Our advice is that it’s generally best to use the word “died”, however uncomfortable it may feel. You might say, “Nana died yesterday. That means her body stopped working and she isn’t alive anymore.” The aim is to help your child understand death as something real and irreversible, not something vague or temporary.

 

Answer questions as they come

 

Children often process grief in their own way over time. They may ask a lot of questions, or they may seem to completely ignore what you’ve told them and start playing with their toys again. This is normal!
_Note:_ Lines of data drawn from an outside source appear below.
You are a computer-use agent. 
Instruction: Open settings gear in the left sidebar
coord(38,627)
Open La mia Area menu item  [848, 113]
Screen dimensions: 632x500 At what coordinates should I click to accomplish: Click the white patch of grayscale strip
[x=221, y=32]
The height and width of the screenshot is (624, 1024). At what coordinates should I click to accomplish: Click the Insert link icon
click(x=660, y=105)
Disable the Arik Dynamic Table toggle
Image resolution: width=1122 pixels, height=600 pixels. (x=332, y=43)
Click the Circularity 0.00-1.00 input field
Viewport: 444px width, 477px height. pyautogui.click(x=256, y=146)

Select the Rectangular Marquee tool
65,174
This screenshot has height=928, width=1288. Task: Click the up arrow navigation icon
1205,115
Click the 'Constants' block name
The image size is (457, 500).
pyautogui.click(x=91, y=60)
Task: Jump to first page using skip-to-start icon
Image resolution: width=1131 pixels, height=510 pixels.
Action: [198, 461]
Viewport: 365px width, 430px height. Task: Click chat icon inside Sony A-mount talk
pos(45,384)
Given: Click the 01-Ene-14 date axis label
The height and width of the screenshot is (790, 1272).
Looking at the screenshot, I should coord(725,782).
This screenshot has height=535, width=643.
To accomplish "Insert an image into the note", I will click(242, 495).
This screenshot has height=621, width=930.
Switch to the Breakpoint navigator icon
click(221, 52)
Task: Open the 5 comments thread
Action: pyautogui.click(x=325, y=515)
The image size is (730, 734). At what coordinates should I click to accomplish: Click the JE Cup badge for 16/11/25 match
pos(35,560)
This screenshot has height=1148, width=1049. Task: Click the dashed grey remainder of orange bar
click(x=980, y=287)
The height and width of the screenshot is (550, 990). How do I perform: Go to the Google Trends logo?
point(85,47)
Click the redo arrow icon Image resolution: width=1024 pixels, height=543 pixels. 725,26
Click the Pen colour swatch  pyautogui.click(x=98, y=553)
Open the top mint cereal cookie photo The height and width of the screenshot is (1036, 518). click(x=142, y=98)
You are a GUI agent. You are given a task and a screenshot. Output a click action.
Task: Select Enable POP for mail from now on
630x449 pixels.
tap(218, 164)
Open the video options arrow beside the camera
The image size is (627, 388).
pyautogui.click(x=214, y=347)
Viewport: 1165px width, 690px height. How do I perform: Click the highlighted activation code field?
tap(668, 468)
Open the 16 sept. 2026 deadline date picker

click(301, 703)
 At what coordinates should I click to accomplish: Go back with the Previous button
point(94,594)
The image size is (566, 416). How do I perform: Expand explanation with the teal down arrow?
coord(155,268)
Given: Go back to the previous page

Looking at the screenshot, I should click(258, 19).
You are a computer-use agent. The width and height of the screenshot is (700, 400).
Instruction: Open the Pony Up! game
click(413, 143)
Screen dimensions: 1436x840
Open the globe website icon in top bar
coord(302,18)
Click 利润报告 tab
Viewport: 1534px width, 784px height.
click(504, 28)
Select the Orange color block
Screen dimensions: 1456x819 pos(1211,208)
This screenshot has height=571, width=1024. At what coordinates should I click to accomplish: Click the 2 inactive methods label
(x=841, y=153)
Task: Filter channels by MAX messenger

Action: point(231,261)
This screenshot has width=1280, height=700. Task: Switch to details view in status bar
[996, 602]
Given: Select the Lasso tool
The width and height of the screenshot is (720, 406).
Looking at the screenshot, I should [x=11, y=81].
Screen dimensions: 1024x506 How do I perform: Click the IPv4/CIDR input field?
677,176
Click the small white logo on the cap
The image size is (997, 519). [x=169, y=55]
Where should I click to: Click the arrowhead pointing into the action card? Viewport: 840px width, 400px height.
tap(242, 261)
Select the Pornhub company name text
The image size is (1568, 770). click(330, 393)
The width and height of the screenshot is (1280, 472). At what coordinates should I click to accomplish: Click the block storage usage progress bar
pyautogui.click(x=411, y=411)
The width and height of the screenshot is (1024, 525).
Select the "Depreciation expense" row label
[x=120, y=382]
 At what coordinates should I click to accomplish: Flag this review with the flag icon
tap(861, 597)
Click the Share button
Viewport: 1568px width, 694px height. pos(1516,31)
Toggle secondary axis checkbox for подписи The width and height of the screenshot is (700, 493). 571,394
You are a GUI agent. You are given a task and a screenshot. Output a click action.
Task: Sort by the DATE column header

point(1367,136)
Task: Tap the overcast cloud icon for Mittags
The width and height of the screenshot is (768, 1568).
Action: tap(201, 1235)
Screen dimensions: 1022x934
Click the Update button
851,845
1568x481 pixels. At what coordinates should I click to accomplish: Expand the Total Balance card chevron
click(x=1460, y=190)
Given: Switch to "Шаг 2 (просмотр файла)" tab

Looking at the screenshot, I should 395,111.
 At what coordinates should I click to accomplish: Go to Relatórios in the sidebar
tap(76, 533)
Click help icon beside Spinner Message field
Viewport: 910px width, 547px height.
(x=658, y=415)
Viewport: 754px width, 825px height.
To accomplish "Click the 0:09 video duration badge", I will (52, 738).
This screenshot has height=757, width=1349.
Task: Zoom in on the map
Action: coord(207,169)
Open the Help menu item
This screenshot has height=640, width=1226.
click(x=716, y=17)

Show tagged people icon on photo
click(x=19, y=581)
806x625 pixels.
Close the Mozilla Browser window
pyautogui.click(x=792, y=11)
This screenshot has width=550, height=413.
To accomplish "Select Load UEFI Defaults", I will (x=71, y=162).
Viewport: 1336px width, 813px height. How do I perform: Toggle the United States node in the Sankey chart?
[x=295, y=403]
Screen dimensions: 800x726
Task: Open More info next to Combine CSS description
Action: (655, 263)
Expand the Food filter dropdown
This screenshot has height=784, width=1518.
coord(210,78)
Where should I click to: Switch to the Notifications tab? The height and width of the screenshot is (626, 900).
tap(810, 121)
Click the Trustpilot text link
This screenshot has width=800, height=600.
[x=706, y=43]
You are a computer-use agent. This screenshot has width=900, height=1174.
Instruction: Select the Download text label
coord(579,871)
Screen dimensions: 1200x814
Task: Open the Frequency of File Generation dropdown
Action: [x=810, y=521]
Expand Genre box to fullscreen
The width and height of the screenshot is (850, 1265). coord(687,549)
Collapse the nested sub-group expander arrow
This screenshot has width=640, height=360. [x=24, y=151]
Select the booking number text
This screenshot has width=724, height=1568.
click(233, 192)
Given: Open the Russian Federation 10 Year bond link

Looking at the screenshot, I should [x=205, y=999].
It doesn’t mean they aren’t affected – it just means they are digesting the information in a way that feels manageable for them.

 

Some questions might be very practical: “Who will feed nana’s dog now?” or “Will we still go to Grandad’s house?” Others might be harder to answer, like “Where did she go?” or “Are you going to die too?” It’s okay not to have all the answers. You can say, “That’s a really good question. I don’t know exactly, but I do know that I want to be here to look after you for a very long time.”

 

Make space for all feelings 

 

Grief looks different for everyone. Some children cry a lot, others seem more clingy and even angry. Some - and this can be common! - act as though nothing has changed at all. All of these responses are normal.

 

Children also need permission to express their feelings. They need to know it’s OK to be sad, confused, scared, or even relieved (in cases where the loved one was very unwell). You might say, “I feel sad too. I miss him so much. That shows how much I loved him. It’s okay to talk about how you feel.”

 

Be aware of your own emotional response. If you’re crying, it’s perfectly fine for your child to see that. In fact, it can be helpful – it shows them that feelings are safe and acceptable, and that adults also have big emotions.

 

Keep routines where you can

 

In the midst of grief, structure can be very grounding. Try to maintain ordinary routines like mealtimes, school drop-offs, and bedtime. These small moments of normality help children feel safe and contained, even when things are happening beyond their control.

 

Of course, there may be disruptions – especially around funeral arrangements. If so, explain what’s happening in advance. For example: “Tomorrow there will be a big gathering at the church to say goodbye to your uncle. There will be lots of people and some of them might be crying because they are feeling sad too. You can stay with me the whole time.”

 

Include the child, if they want to be included

 

Sometimes adults assume children should be kept away from funerals or memorials, but many children want the chance to say goodbye. Offer the choice, and describe what will happen. For younger children, you could suggest a way for them to take part – like placing a flower down, drawing a picture, or lighting a candle.

 

If a child doesn’t want to attend, that’s okay too. There are many other meaningful ways to honour a loved one. You might create a memory box together, look at photos, share stories, or plant something in their memory.

 

Grief doesn’t follow a set timeline

 

There’s no set duration for grief. A child might seem “fine” for weeks, then suddenly become tearful or anxious months later. This can often be seemingly random, or due to an environmental reminder (e.g., seeing Nana’s scarf).

 

Be prepared for grief to resurface, allow it to be present. You might notice signs in their behaviour (e.g., sleep problems, more emotional outbursts, school refusal) that suggest they’re still processing what happened. 

 

If you are concerned about the intensity of your child’s grief, or it is having a significant impact on their day-to-day functioning, you might then  consider seeking support from a professional like a psychologist or therapist.

 

Our final thoughts

 

Death is often hard to talk about. As adults, we can have a strong drive to shield children from its reality – but when we speak about it with honesty, warmth, and openness, we actually help them feel more in control and able to cope. We show them that even in the face of sadness, their feelings are held by us with care, and that is the most important message we can give them in the face of loss.